◆ Required action ◆
Scan the entries below. List each line with "computer".

···

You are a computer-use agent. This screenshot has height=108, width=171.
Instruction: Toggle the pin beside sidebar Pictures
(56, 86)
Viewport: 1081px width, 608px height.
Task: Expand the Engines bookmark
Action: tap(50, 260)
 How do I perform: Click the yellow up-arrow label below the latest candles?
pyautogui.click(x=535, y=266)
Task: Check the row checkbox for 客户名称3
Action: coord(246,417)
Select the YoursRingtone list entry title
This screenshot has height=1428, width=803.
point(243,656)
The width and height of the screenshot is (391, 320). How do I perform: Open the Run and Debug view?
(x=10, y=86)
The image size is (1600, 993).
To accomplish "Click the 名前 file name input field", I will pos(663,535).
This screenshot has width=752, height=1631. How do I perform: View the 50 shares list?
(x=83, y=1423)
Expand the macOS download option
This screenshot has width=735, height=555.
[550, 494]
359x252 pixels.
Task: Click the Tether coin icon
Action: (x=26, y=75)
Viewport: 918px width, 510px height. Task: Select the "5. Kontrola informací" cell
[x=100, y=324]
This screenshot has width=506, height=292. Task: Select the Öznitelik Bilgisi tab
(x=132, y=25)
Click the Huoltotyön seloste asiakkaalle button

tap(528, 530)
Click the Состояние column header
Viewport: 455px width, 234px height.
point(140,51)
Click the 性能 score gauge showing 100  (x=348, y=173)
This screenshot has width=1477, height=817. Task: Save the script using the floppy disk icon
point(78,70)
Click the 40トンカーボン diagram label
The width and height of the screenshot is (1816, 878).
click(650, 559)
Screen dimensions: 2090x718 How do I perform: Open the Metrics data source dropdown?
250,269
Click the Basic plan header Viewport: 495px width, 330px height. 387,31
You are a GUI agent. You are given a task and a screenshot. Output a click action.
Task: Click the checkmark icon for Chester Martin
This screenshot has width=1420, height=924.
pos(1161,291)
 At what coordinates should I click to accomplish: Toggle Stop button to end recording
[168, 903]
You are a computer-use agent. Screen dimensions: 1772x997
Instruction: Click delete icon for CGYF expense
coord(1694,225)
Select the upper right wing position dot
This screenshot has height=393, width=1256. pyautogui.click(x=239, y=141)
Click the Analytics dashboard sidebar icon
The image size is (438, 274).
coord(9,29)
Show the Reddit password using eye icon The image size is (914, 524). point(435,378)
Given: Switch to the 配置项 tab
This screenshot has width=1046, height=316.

···

◆ Problem solution ◆
You are a computer-use agent. This screenshot has height=108, width=171.
You are a computer-use agent. Screen dimensions: 1772x997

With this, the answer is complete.